You loved me like
the monsoon loved the insignificant suburban town at mid afternoon in the heart
of July. A sudden, steady intensity, a deliberate, blinding love, with
thousands of droplets roaring the same simple promise of Forever. Thick with
the heat of passion, dense with the sanctity of happy ever after. The world
turns white, contained in a violent storm of Now. We are encapsulated in the
fervor of Eternity, never wavering under the pillars of thundercloud strength.
I cannot see
anything but this moment, you and I, our hearts beating in time to the brutal pitter
patter of downpour. Time has stopped as we breathe to the rhythm of the growling
grey skies, and of each other. I am suffocated by the humidity of your words,
yet I grapple to breathe in more. I struggle to remember a life outside of this
propitious, silver whirlwind. I don’t think I want to.
We could have
only been evoked by a rain dance, the final resort of a man desperate for love.

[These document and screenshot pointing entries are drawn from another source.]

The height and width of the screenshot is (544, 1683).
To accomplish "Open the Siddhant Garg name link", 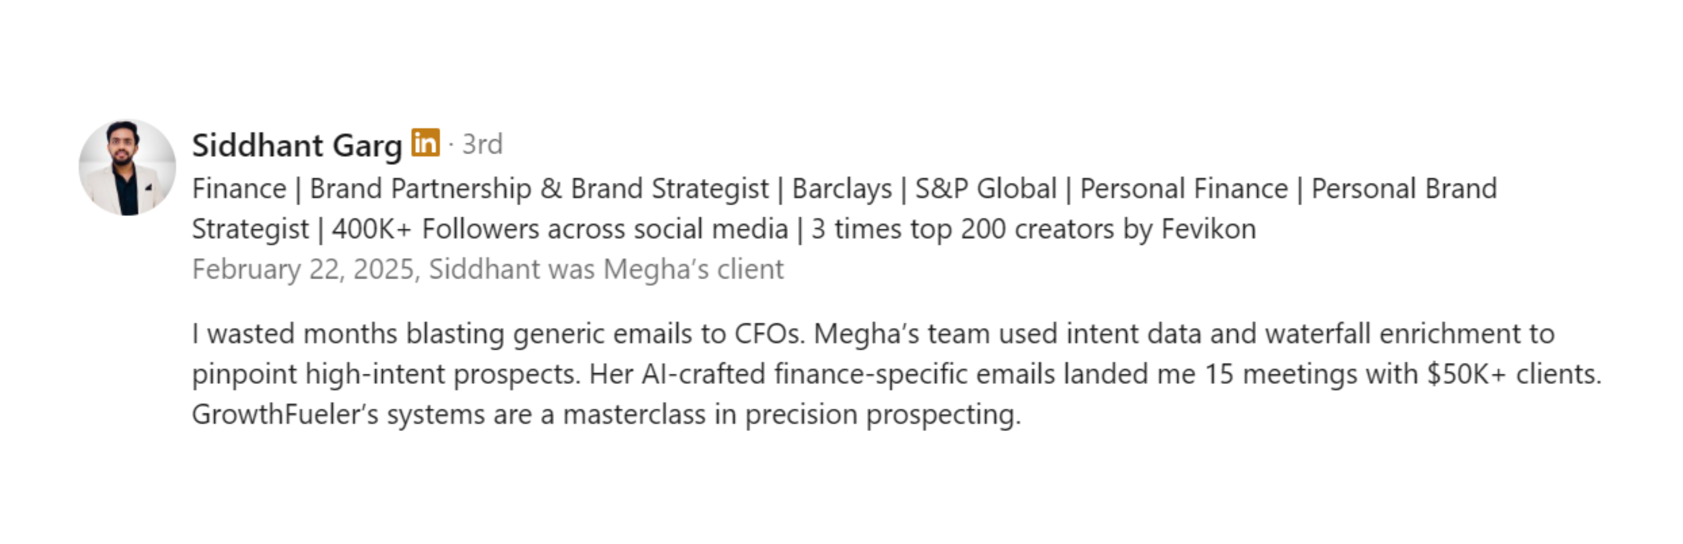I will [297, 145].
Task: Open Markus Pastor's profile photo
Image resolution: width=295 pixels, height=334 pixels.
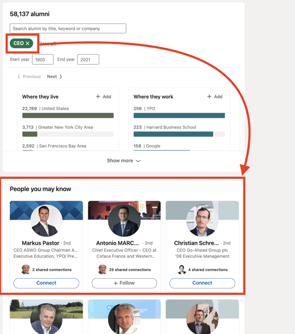Action: [46, 221]
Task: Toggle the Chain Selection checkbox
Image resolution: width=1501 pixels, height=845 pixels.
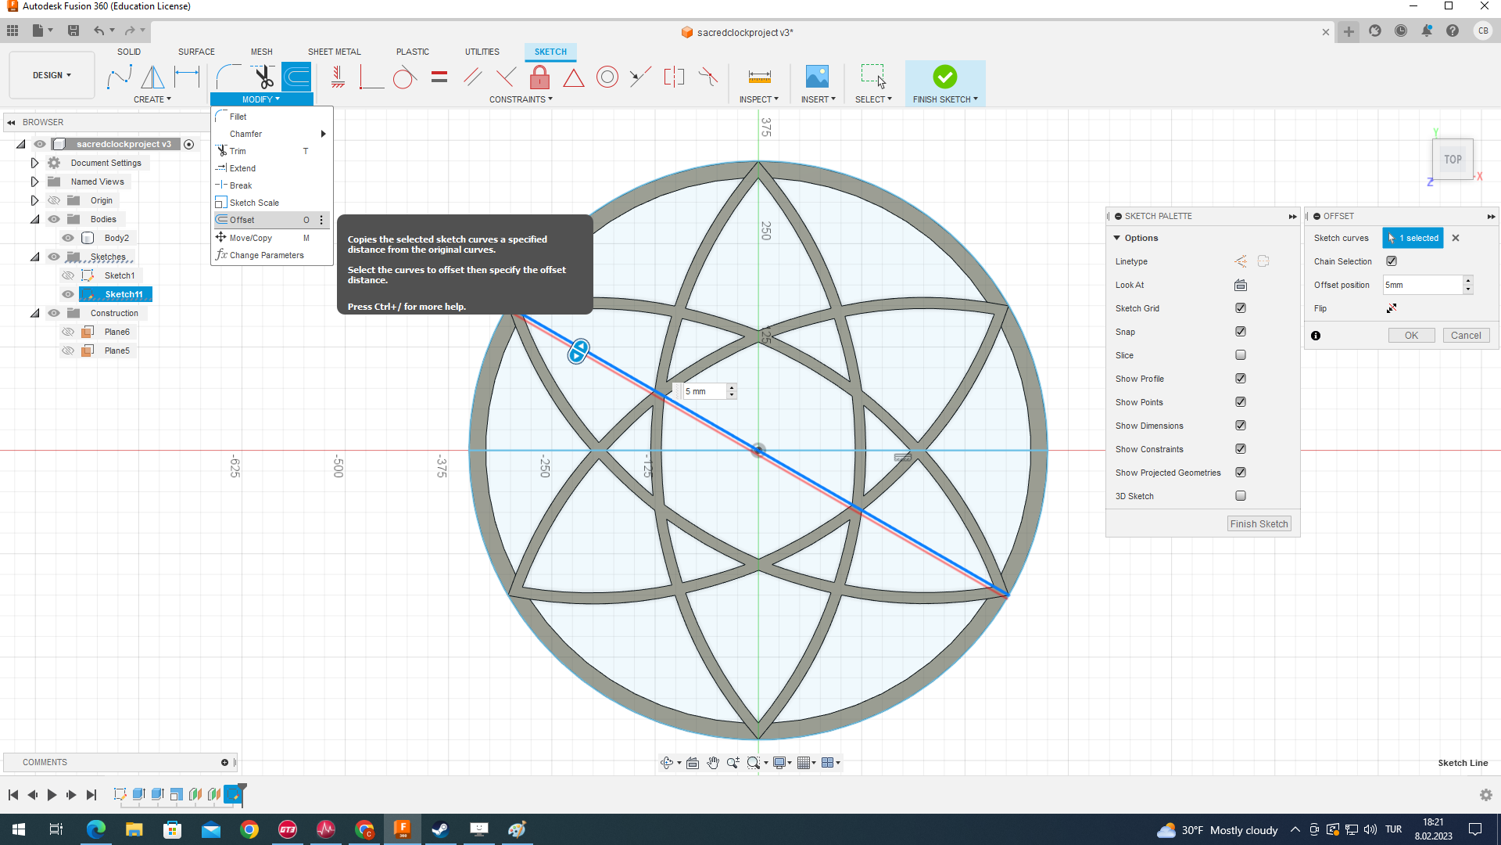Action: tap(1392, 261)
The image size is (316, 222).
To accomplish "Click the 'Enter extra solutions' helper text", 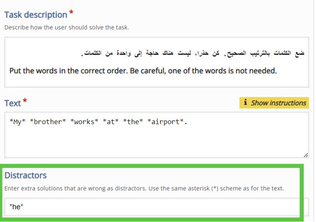I will [x=144, y=189].
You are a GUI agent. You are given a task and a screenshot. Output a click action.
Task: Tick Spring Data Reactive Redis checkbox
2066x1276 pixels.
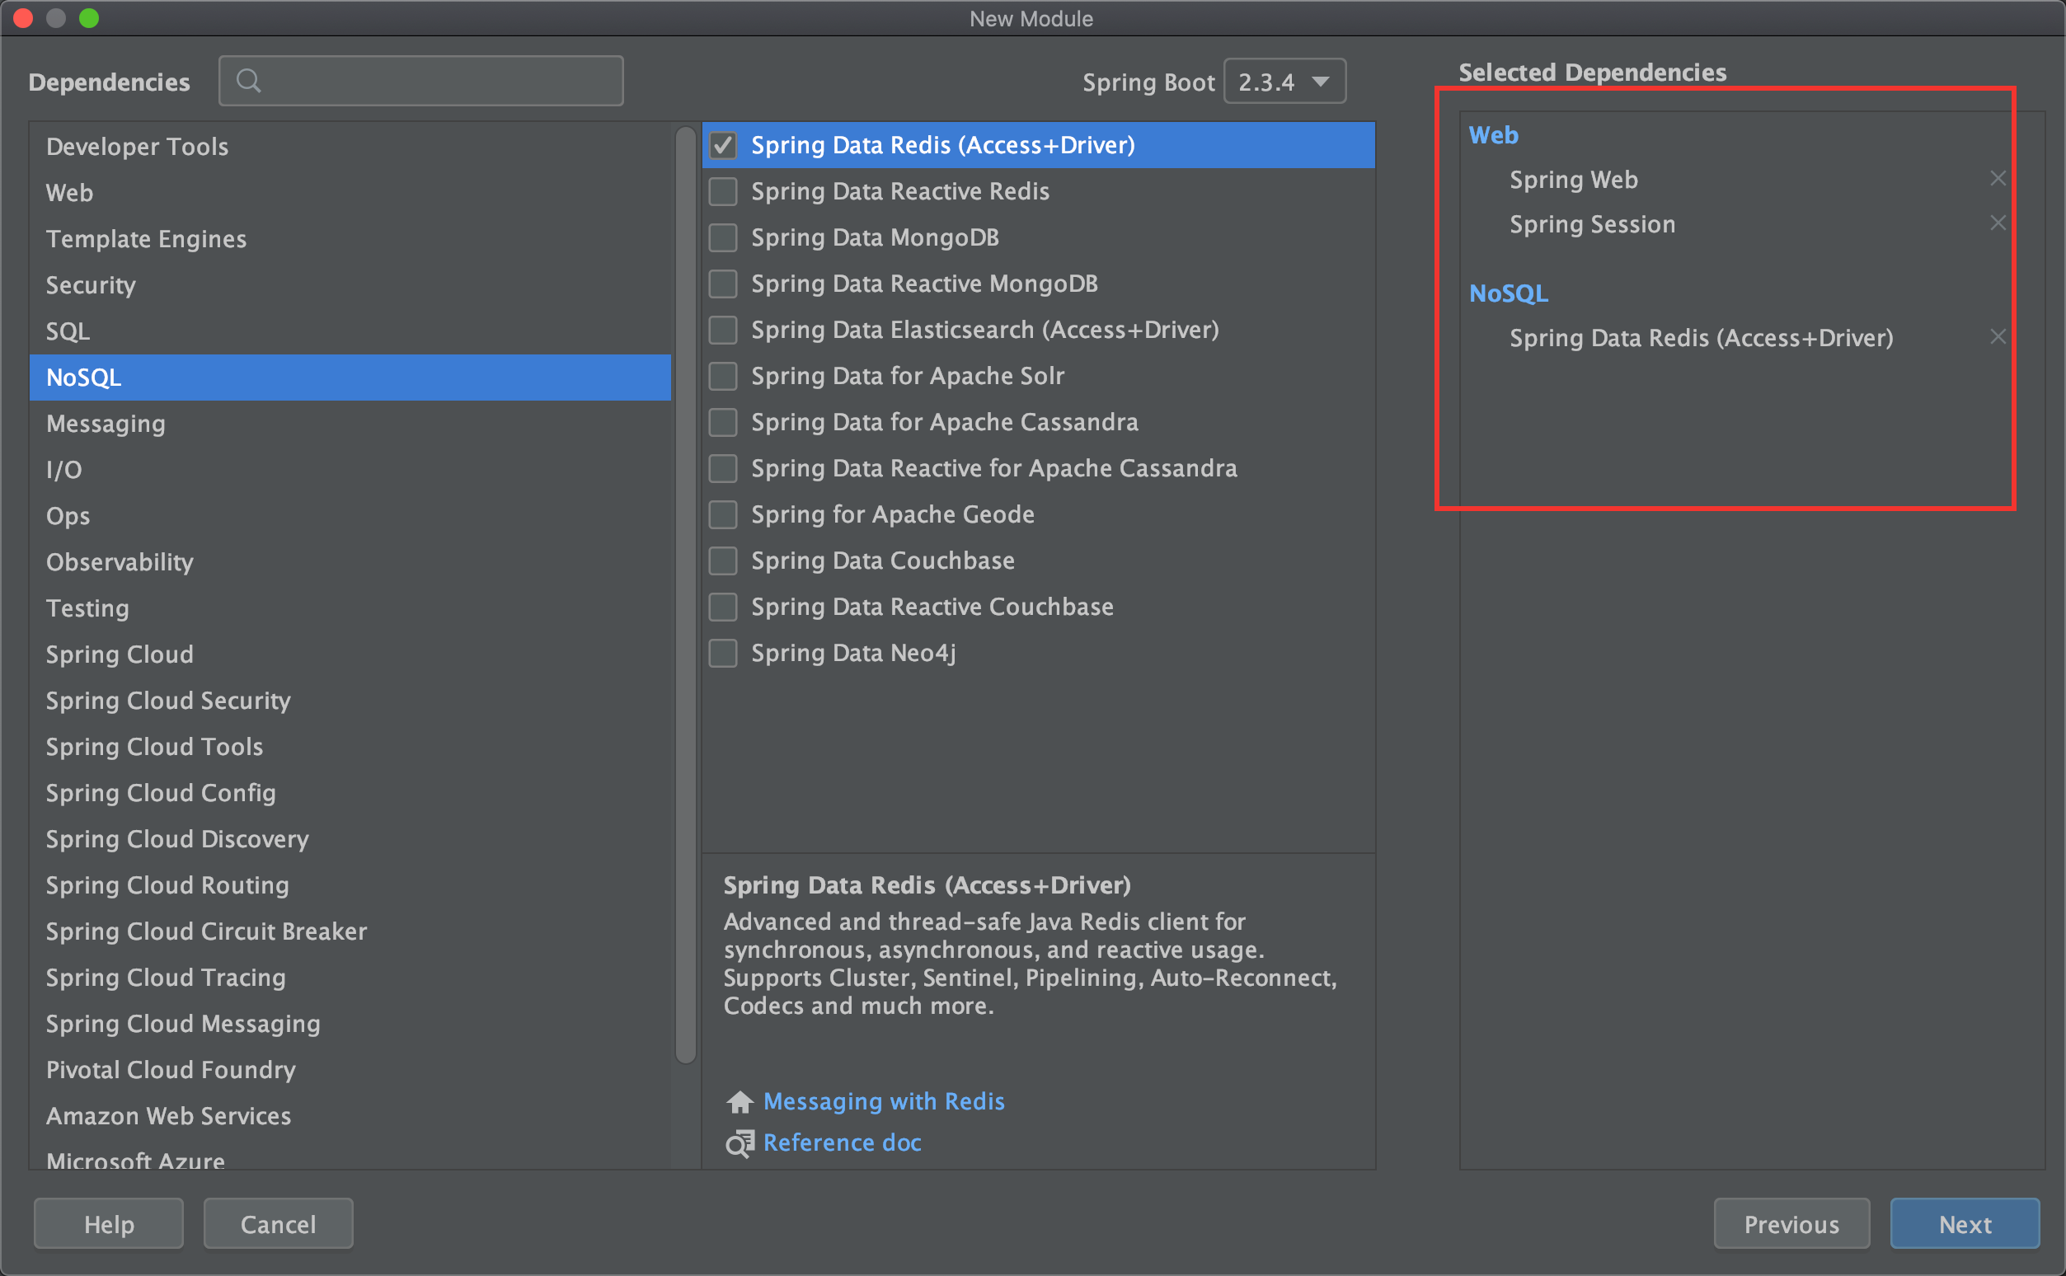point(722,192)
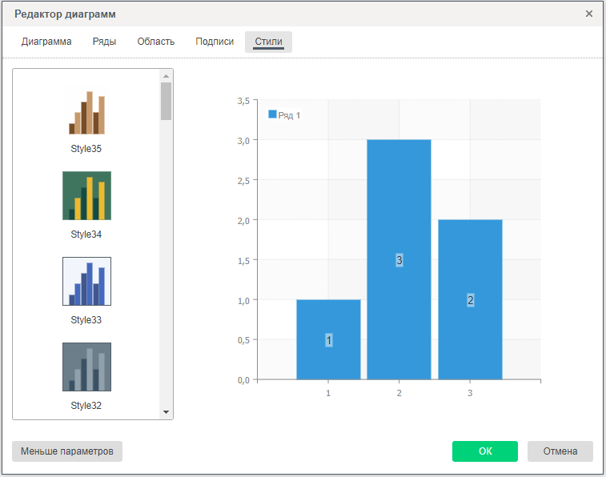Click the blue Ряд 1 legend swatch
Image resolution: width=606 pixels, height=477 pixels.
[x=272, y=115]
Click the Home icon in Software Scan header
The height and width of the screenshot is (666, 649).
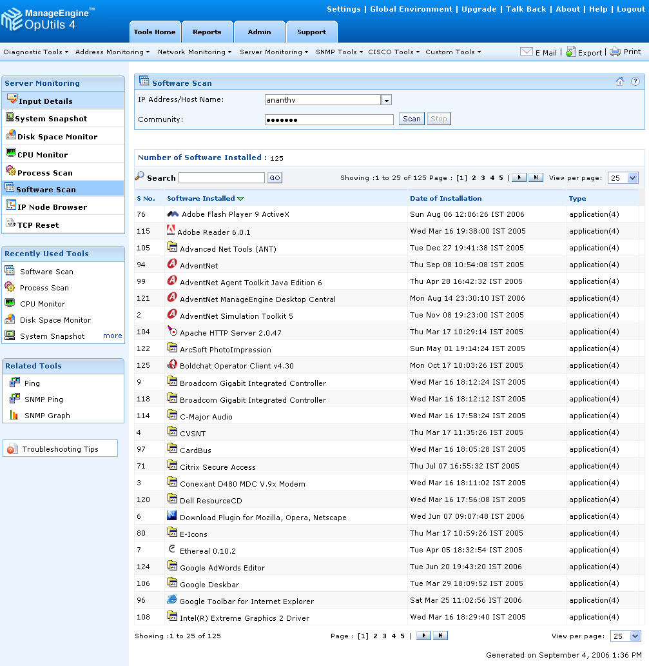coord(620,82)
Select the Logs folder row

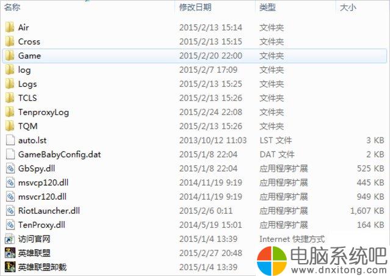[195, 84]
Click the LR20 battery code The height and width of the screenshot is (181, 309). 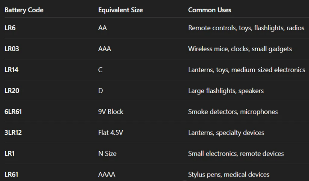[x=12, y=91]
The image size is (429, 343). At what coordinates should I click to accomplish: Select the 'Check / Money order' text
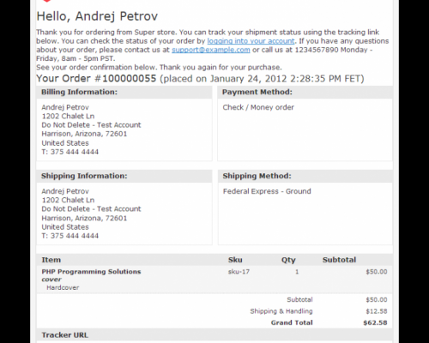tap(258, 107)
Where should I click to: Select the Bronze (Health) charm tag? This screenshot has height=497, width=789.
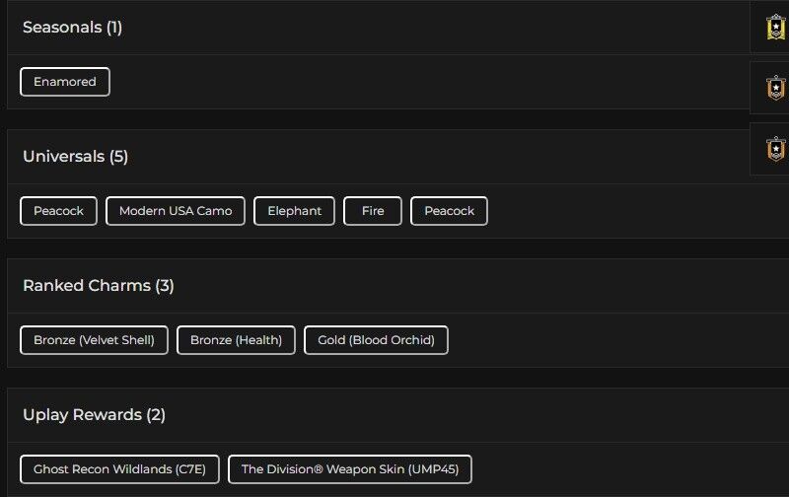click(236, 340)
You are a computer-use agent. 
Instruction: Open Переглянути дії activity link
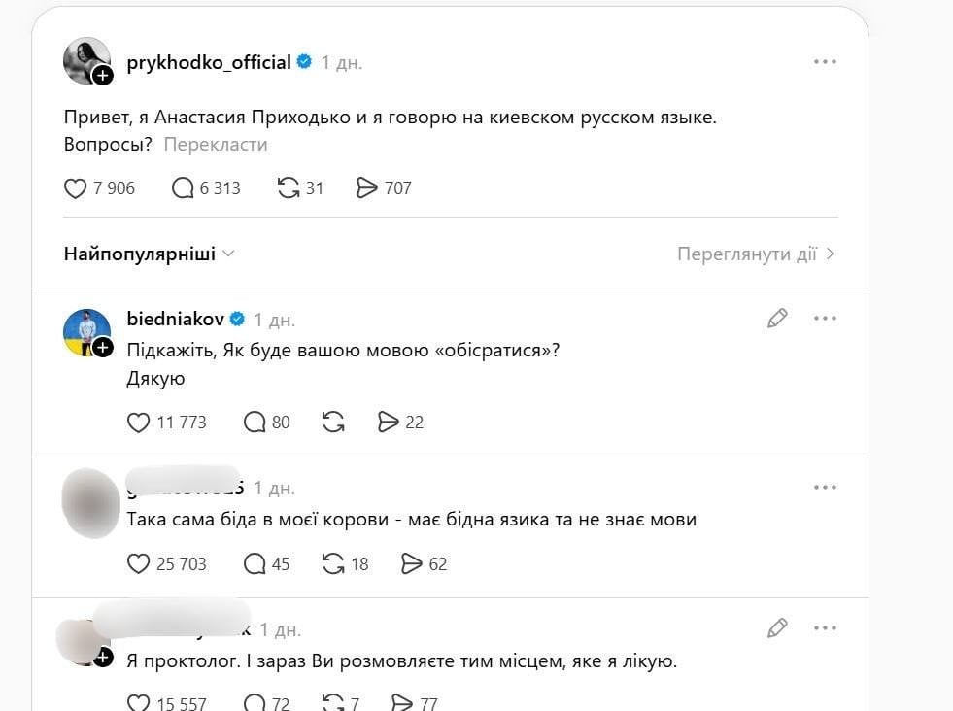coord(756,254)
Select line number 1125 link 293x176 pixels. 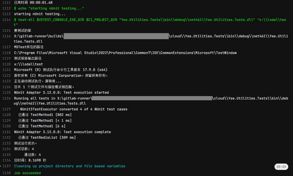coord(6,93)
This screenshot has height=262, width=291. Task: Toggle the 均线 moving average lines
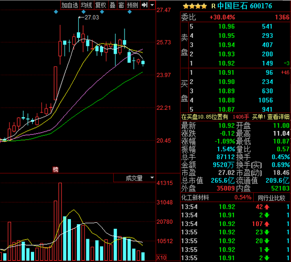pyautogui.click(x=86, y=5)
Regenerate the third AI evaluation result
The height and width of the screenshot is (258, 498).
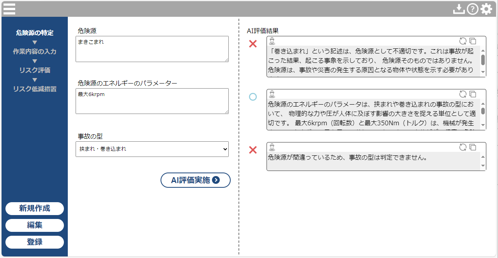click(463, 147)

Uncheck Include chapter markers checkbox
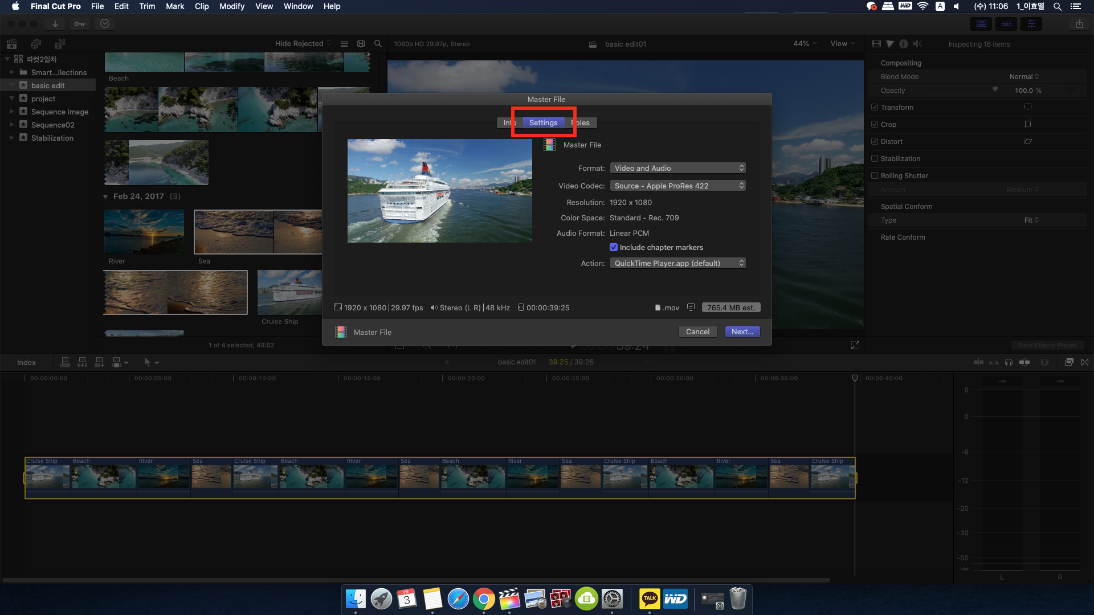(614, 247)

The universe has worked so hard for us to be, yet in an instant, we are gone—you,
are gone. The trees have surrendered their wooden thrones, and the sidewalks
guiltily reek of a damp, forgotten romance. Zeus watches, mouth agape,
bewildered and inexplicably wounded. When the Sun finally reveals itself again,
we dazzle in the specks of flint sparking in the concrete, begging to be
remembered. The storm has passed, and nothing is the same.